Lavie’s group explained that the ACC currently recommends that Covid-19 patients with suspected acute myocardial infarction undergo cTN troponin measurement. But they suggested that the ACC guidance “seems somehow inadequate,” as the current findings offer “evidence that cTn-positive Covid-19 patients may beneﬁt from routine TTE, which would allow practitioners to garner useful prognostic information and to establish speciﬁc therapeutic options in patients with cardiac injury.”
Lavie and co-authors argued that ACC criteria for cTn measurement should be expanded to all patients infected with SARS-CoV-2 — and not just those with a clinical suspicion of cardiac ischemia – while Giustino’s group recommended that “in the appropriate clinical scenario, TTE (or a point-of-care ultrasound) may be considered among patients with Covid-19 infection and biomarker evidence of myocardial injury to potentially identify those who might benefit from expedited invasive management.” However, the retrospective study was limited by a small sample size, no cardiac MRI data, and a reliance on “manual electronic health record extraction from multiple institutions,” the authors explained.
Giustino and co-authors evaluated data from the Cardiac Injury Research in Covid-19 registry (CIRC-19) that includes seven clinical in New York City and Milan. Patients had a mean age 63 years; 67.2% men, the majority were white, and over half had hypertension.

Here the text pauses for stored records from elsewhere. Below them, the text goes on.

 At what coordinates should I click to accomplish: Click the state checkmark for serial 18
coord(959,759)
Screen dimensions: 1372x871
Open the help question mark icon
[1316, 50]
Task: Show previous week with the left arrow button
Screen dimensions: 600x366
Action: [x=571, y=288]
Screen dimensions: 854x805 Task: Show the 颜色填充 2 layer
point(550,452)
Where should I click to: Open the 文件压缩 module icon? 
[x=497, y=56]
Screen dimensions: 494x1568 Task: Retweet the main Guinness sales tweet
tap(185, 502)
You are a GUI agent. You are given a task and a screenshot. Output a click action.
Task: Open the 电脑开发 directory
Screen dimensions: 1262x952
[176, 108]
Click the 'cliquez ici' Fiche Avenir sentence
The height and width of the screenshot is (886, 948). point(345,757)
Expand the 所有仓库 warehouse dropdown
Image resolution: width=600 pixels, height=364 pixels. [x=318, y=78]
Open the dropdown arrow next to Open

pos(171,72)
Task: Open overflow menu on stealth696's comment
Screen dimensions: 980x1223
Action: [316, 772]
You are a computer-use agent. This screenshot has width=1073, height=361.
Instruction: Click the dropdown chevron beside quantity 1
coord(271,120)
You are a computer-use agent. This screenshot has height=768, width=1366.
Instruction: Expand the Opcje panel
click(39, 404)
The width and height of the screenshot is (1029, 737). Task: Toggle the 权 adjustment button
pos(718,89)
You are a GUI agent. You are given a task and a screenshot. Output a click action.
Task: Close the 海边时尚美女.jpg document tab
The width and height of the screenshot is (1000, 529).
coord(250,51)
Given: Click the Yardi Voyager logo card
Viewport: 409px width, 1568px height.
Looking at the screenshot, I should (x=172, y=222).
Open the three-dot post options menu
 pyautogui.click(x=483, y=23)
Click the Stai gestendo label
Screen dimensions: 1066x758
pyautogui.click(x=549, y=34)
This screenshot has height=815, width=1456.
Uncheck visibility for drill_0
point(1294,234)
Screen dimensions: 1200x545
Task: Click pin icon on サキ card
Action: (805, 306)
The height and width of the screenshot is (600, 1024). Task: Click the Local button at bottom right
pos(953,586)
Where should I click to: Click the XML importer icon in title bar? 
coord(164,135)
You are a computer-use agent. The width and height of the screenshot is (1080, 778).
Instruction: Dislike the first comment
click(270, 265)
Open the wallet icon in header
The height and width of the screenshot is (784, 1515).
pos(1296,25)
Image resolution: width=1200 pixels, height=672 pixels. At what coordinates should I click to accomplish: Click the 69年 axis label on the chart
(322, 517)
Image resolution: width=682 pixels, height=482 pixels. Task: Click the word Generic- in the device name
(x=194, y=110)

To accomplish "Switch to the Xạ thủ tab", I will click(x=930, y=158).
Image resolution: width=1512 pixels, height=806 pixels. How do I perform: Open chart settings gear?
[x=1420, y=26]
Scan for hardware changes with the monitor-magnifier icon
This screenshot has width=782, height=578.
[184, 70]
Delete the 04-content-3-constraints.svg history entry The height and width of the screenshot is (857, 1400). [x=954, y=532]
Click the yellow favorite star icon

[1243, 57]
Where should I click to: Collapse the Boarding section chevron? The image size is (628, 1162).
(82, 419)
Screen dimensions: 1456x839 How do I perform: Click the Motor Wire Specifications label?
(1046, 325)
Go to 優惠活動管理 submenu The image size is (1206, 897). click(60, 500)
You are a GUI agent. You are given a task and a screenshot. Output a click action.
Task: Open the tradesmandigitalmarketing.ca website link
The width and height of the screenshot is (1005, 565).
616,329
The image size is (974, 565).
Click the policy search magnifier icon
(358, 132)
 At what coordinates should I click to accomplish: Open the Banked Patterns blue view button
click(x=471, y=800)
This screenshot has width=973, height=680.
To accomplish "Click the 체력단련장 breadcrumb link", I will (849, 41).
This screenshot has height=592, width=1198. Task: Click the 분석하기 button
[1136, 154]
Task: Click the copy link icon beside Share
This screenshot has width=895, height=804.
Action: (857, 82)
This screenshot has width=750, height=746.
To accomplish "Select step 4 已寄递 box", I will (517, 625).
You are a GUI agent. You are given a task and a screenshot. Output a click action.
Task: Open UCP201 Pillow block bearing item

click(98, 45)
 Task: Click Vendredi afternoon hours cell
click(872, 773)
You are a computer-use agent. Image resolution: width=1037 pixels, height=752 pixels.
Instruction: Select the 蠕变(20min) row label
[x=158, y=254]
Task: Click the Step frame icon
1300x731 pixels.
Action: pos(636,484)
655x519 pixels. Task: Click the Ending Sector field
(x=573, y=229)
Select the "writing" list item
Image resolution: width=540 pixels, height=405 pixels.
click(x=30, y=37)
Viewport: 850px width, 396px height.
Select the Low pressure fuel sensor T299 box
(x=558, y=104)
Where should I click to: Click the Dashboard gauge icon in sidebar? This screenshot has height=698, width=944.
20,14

Patients also had a median BMI of 28 kg/m2, which Lavie’s group said was noteworthy as patients with obesity “tend to experience worse outcomes and more critical illness in Covid-19 and are known to have more cardiac structural and functional abnormalities on TTE or other cardiac imaging, as well as more comorbidities associated with worse outcomes.”
The authors reported that older patients and those with hypertension or chronic kidney disease were more likely to experience myocardial injury. Patients with myocardial injury also had greater LV volumes, wall thickness, and left atrial volumes, although most had preserved LV function.
The time to TTE from hospital admission was a median of 4 days for each patient, according to the authors. ICU admission was necessary in 43.9% of the cases while 34.5% required mechanical ventilation.
In terms of cardiac catheterization, the authors reported that only 3.6% of the patients required the procedure, and over 72% of those had acute coronary syndrome (ACS). “Patients with conﬁrmed ACS compared with other causes of troponin elevation had a different clinical proﬁle from patients with other causes of myocardial injury, including more frequent chest pain at the time of clinical presentation, more ECG changes, lower levels of inﬂammatory biomarkers, and all had regional wall motion abnormalities on TTE,” they wrote.
- Cardiac structural abnormalities were present in nearly two-thirds of patients with myocardial injury and Covid-19 who underwent transthoracic echocardiography (TTE).
- Myocardial injury was linked with increased in-hospital mortality, particularly if TTE abnormalities were present.
Shalmali Pal, Contributing Writer, BreakingMED™
The study was supported by Regione Lombardia Welfare.
Giustino disclosed relevant relationships with Bristol Myers Squibb and Pfizer.
Lavie and co-authors disclosed no relevant relationships with industry.